▶ Enunciado de la tarea:
Reproduce sin cambios las líneas de los registros que van desde el comienzo hasta la línea que contiene "Action: pos(67,14)", ambas incluidas.

Fragmento de un archivo de datos:
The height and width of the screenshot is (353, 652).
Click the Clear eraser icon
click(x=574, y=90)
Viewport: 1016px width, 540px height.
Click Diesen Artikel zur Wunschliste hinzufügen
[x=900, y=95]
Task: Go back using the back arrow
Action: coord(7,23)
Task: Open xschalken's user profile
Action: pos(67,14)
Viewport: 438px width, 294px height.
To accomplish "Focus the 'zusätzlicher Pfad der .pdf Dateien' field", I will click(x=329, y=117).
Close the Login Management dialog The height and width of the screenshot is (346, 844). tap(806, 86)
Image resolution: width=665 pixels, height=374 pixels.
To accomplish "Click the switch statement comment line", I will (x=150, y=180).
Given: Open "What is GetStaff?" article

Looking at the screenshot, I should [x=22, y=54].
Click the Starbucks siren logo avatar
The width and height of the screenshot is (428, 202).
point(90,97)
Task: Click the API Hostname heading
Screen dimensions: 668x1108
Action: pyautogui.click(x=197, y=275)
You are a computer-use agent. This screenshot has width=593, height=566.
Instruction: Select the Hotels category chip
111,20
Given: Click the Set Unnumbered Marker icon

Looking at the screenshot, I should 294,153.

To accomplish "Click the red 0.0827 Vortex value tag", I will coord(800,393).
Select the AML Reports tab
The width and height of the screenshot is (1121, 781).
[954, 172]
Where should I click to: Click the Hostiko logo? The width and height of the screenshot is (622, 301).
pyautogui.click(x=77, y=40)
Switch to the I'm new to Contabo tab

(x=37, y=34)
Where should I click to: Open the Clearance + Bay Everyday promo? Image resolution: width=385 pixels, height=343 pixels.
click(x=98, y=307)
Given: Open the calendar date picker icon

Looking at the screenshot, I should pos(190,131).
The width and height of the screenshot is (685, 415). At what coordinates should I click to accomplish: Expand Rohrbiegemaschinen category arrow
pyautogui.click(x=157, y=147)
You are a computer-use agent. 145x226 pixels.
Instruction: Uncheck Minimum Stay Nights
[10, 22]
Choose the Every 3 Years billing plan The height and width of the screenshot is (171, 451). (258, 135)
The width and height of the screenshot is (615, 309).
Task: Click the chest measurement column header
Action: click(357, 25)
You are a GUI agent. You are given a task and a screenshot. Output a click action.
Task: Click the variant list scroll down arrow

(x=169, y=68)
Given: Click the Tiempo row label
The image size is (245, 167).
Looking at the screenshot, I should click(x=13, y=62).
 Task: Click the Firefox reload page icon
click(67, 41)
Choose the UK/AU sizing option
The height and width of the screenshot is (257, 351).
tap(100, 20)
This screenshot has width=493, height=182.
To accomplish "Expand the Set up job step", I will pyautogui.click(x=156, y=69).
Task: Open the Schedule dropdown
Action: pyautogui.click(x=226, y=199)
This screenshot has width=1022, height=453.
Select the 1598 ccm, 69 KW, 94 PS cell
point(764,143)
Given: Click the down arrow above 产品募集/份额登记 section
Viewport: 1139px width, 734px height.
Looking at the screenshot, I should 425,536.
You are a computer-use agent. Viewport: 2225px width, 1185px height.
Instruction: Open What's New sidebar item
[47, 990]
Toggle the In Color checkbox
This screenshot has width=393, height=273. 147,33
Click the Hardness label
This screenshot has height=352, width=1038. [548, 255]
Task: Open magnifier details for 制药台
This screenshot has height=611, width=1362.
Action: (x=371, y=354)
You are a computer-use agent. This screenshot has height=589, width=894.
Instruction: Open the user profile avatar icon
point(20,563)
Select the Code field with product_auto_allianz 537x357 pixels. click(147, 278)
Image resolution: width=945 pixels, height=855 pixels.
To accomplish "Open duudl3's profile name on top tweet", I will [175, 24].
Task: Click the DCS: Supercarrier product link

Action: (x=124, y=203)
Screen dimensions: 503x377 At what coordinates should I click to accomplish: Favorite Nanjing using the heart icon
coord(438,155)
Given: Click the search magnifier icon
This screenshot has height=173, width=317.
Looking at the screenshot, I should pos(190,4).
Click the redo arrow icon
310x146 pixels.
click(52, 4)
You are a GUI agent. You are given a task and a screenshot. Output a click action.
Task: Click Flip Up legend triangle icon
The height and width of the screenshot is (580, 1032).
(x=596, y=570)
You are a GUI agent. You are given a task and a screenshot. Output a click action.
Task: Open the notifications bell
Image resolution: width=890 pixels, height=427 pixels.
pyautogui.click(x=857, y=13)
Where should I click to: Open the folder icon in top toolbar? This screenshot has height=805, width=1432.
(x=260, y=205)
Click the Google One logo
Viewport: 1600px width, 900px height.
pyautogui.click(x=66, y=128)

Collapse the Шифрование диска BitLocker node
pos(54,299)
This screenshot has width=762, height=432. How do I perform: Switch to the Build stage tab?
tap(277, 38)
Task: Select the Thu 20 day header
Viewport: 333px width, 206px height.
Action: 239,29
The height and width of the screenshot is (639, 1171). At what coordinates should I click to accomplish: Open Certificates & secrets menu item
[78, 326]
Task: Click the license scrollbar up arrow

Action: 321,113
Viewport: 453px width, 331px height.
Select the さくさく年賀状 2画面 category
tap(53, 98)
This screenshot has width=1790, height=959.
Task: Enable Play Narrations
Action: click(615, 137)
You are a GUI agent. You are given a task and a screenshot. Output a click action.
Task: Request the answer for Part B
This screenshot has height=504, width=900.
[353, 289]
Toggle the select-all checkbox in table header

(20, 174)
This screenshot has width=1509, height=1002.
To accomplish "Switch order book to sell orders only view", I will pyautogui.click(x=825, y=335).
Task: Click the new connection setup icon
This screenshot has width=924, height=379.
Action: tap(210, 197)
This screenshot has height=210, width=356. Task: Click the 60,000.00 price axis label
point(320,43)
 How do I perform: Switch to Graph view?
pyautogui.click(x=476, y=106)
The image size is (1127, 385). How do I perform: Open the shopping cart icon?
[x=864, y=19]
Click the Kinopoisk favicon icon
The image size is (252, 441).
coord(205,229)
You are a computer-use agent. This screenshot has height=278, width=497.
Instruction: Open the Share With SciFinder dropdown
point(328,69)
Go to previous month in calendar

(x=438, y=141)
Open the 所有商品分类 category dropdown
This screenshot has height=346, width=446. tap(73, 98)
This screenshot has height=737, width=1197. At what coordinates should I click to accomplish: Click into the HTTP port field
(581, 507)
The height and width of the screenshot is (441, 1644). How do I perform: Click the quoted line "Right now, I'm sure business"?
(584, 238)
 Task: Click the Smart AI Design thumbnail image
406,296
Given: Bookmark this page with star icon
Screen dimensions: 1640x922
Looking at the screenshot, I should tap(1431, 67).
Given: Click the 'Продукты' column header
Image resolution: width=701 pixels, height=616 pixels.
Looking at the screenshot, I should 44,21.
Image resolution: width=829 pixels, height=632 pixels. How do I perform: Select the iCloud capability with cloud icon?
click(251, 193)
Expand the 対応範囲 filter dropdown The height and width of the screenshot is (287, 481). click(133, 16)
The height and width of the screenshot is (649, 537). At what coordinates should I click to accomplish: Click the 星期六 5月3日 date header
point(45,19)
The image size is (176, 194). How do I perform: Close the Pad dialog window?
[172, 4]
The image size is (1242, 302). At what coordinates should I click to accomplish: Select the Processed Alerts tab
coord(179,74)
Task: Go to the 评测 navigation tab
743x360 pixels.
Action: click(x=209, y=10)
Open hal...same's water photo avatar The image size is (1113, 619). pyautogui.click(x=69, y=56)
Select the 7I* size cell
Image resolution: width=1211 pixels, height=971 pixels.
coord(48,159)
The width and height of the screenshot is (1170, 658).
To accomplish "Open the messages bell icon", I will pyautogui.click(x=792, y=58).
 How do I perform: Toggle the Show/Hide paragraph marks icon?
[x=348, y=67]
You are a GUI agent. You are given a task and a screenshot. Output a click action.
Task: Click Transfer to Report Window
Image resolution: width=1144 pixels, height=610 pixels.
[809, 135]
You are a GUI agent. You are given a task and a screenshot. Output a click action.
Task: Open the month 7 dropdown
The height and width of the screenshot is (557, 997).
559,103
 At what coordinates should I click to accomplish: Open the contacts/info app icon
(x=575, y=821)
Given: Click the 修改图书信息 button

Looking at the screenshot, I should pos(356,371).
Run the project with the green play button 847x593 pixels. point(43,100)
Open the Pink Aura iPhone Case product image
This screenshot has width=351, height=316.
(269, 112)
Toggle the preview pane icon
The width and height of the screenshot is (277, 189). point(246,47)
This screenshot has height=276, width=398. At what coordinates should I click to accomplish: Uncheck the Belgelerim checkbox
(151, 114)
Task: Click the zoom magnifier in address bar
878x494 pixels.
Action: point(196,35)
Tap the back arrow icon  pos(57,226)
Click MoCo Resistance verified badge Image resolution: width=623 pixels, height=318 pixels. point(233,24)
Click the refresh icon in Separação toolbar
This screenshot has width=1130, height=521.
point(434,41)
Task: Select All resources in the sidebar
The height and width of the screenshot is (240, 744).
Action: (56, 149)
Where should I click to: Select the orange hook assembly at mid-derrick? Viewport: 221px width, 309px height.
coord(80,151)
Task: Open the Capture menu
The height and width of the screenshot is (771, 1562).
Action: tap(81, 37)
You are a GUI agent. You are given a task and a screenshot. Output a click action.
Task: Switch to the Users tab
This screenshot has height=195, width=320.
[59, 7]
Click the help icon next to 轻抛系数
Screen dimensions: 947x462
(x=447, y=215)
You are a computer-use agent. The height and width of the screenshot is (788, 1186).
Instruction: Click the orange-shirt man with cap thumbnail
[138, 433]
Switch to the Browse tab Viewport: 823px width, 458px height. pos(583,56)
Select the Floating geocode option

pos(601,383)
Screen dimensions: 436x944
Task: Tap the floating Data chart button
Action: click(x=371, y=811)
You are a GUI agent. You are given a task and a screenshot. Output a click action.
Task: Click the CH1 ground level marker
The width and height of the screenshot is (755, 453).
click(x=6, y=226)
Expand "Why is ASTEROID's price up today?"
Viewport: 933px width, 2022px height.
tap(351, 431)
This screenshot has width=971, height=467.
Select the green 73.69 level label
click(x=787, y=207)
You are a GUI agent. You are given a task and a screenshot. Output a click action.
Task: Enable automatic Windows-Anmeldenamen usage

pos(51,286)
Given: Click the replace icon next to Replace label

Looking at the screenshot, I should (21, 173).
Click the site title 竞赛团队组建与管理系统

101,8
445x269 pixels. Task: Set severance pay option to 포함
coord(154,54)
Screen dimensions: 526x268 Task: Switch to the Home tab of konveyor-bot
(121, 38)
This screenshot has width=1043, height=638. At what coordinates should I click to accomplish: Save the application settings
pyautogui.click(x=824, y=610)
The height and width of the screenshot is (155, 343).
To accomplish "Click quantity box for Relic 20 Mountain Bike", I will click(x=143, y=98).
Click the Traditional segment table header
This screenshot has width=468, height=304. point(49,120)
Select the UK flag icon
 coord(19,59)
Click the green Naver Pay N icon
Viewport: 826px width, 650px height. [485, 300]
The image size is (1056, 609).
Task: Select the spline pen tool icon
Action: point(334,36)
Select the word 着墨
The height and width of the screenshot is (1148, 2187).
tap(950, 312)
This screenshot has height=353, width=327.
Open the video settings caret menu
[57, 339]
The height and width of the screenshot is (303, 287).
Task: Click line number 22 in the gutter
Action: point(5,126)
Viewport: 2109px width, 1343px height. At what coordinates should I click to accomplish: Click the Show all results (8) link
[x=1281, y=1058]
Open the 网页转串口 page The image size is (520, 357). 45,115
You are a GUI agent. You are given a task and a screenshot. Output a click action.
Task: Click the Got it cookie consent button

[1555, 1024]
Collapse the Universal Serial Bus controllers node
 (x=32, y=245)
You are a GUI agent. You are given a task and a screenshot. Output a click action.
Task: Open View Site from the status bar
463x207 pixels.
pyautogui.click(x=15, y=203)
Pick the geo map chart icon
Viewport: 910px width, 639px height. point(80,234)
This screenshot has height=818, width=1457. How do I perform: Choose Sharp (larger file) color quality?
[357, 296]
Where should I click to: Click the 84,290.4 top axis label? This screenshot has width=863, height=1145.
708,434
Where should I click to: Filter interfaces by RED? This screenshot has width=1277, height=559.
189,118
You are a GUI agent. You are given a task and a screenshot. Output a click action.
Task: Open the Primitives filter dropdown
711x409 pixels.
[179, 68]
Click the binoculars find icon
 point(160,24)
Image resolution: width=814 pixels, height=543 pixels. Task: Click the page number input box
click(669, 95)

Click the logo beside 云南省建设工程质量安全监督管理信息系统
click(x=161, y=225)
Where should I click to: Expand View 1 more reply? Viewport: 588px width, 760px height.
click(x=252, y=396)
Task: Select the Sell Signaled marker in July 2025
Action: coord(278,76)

▶ Tarea resuelta:
The height and width of the screenshot is (353, 652).
Click the Clear eraser icon
click(x=574, y=90)
Viewport: 1016px width, 540px height.
Click Diesen Artikel zur Wunschliste hinzufügen
[x=900, y=95]
Task: Go back using the back arrow
Action: coord(7,23)
Task: Open xschalken's user profile
Action: pos(67,14)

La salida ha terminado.